Clone the repository:

git clone https://github.com/Berkeley-NLP/Multilingual-Long-CoT.git
cd Multilingual-Long-CoT

Create the conda environment:

conda env create -f environment.yml
conda activate multilingual

Set up OpenAI API key (for answer verification):

# Create a .env file in the repository root
echo "OPENAI_API_KEY=your_api_key_here" > .env

The evaluation script uses gpt-5-mini for answer verification.
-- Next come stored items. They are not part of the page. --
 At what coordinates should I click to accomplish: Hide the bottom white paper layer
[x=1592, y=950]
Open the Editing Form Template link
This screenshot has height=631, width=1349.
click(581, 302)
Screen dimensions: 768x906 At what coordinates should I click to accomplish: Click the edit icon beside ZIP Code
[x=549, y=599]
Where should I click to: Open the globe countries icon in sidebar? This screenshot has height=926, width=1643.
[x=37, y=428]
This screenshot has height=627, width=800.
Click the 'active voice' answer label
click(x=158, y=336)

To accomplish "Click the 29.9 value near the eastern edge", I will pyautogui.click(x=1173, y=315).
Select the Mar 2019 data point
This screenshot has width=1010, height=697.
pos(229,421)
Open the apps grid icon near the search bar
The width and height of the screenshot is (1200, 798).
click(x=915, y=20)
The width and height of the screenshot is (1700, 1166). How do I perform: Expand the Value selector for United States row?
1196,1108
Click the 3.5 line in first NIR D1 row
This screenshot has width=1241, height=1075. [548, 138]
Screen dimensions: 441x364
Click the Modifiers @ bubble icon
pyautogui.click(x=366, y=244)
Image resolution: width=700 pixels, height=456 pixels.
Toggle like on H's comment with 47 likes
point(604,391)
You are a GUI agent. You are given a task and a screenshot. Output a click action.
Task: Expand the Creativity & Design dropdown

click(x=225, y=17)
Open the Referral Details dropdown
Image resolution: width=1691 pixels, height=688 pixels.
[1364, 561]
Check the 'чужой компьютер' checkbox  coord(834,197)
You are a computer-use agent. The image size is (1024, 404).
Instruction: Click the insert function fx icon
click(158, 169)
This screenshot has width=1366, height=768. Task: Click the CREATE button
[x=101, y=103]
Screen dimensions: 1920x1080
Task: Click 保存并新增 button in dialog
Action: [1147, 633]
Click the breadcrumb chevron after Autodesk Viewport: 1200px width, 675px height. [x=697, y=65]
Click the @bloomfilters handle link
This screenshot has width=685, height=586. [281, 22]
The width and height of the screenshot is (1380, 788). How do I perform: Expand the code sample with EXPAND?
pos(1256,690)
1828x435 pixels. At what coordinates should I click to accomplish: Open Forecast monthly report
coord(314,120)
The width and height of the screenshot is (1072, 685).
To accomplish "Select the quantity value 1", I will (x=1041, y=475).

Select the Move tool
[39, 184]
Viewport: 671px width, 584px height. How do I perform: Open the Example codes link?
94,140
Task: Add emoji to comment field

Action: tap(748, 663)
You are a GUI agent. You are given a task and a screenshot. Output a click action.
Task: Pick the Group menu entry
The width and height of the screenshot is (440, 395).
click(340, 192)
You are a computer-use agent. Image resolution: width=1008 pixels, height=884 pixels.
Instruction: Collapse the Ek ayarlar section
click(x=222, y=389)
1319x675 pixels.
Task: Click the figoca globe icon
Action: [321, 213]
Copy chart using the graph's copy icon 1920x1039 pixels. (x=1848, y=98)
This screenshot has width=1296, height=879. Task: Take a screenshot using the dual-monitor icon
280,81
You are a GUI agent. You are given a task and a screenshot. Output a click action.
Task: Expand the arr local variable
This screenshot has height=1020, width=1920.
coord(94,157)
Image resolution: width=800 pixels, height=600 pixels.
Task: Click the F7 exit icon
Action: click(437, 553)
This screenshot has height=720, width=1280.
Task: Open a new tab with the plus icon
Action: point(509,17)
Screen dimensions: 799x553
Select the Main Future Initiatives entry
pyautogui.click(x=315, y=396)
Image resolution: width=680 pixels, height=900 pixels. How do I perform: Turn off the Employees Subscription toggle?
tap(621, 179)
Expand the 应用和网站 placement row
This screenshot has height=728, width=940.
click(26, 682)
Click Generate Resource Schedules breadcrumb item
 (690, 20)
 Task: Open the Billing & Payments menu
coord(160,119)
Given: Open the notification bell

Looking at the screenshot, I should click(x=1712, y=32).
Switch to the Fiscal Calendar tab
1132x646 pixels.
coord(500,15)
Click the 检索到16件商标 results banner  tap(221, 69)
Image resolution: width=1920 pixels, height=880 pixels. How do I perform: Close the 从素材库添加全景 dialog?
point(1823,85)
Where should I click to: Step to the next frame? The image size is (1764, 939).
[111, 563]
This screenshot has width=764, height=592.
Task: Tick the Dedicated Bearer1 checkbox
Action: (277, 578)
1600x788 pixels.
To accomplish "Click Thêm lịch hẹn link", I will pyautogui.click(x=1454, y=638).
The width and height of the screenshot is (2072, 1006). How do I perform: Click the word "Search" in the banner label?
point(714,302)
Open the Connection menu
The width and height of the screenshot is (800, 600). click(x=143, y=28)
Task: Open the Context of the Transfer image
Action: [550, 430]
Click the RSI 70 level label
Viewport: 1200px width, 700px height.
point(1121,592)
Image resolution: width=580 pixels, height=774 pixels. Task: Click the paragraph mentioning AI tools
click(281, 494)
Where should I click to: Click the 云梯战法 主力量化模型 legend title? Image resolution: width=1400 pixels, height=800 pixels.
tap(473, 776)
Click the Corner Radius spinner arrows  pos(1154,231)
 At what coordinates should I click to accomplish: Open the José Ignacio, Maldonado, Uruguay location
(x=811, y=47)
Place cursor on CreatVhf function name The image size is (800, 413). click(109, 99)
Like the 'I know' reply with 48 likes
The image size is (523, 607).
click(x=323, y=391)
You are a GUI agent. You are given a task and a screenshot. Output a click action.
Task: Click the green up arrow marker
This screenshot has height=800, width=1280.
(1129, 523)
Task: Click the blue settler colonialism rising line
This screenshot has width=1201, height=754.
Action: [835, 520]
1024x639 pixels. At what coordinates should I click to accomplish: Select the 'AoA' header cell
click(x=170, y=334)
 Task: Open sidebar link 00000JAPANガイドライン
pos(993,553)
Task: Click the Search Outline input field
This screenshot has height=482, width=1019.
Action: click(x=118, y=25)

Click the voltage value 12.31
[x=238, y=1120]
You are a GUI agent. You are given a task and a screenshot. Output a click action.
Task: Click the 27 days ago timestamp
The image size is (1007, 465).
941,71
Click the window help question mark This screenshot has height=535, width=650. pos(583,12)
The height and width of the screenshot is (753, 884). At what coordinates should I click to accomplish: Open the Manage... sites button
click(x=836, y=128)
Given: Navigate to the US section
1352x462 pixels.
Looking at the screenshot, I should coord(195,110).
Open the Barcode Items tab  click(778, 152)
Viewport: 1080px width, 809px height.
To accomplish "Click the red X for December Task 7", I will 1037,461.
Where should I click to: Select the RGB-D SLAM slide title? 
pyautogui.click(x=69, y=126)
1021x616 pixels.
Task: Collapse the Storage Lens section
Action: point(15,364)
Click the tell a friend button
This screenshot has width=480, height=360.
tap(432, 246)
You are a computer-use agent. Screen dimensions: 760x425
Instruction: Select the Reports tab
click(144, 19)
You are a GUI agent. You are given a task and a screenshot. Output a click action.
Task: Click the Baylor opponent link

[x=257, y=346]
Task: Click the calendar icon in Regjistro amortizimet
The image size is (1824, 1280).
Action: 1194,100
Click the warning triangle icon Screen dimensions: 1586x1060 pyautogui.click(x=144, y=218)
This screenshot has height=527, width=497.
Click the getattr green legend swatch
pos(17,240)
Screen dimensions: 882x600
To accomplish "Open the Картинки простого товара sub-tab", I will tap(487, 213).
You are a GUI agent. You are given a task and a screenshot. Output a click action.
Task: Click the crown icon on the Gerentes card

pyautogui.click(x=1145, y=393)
If you don't have an API key, you can still run evaluations, but fuzzy answer verification will fail (strict verification still works).

Datasets

All datasets are available on HuggingFace: Multilingual-S1K Collection

Available Datasets

Dataset	eval.py Name	Problems	Languages	Description
MT-MATH-500	`math500`	500	10	Math reasoning problems across difficulty levels
MT-AIME-2024	`aime2024`	30	10	American Invitational Mathematics Examination 2024
MT-AIME-2025	`aime2025`	30	10	American Invitational Mathematics Examination 2025
MMLU-ProX-Lite	`mmlu`	Varied	9	MMLU subset (excludes Latvian)
AIME Combined	`aime-combined`	60	10	Combined AIME 2024 + 2025 datasets

Supported Languages: English (en), Chinese (zh), French (fr), Japanese (ja), Latvian (lv), Swahili (sw), Telugu (te), Thai (th), Afrikaans (af), Marathi (mr)

Dataset Availability:

MT-MATH-500, MT-AIME-2025, MMLU-ProX-Lite: Included locally in eval/benchmarks/
MT-AIME-2024: Downloaded from HuggingFace automatically when first used (amphora/MCLM dataset)

Quick Start

Basic Evaluation

Evaluate a model on English math problems with English reasoning:

python -m eval.eval \
  --model deepseek-ai/DeepSeek-R1-Distill-Qwen-7B \
  --dataset math500 \
  --query_language English \
  --reasoning_language English \
  --output_path eval/results

Score the Results

After evaluation completes, compute accuracy scores:

python -m eval.score \
  --root_path eval/results \
  --output_dir eval/score_result

This generates CSV files with accuracy metrics for each dataset and model.

Usage

Evaluation Script (`eval.py`)

The main evaluation script performs two-phase evaluation:

Phase 1 (Generation): Generates model responses using vLLM and saves raw outputs
Phase 2 (Labeling): Verifies answers and validates language compliance

Required Arguments

--model MODEL_PATH              # Model name or path (e.g., deepseek-ai/DeepSeek-R1-Distill-Qwen-7B)
--dataset DATASET               # Dataset: math500, mmlu, aime2024, aime2025, aime-combined
--query_language LANGUAGE       # Language of the input problem
--reasoning_language LANGUAGE   # Language the model should reason in
--output_path PATH              # Output directory for results

Optional Arguments

--sample                        # Use only 5 examples for testing
--max_model_len N               # Maximum sequence length (default: 32768)
--n_samples N                   # Number of samples per question (default: 1)
--language_forcing              # Force model to reason in specified language
--tp_size N                     # Tensor parallel size (default: auto-detect GPUs)
--confidence_threshold FLOAT    # Language detection confidence (default: 0.9)
--compliance_threshold FLOAT    # Language compliance threshold (default: 0.9)
--echo_prompt                   # Print sample prompt for debugging

Examples

1. Cross-Lingual Evaluation (French Query → English Reasoning)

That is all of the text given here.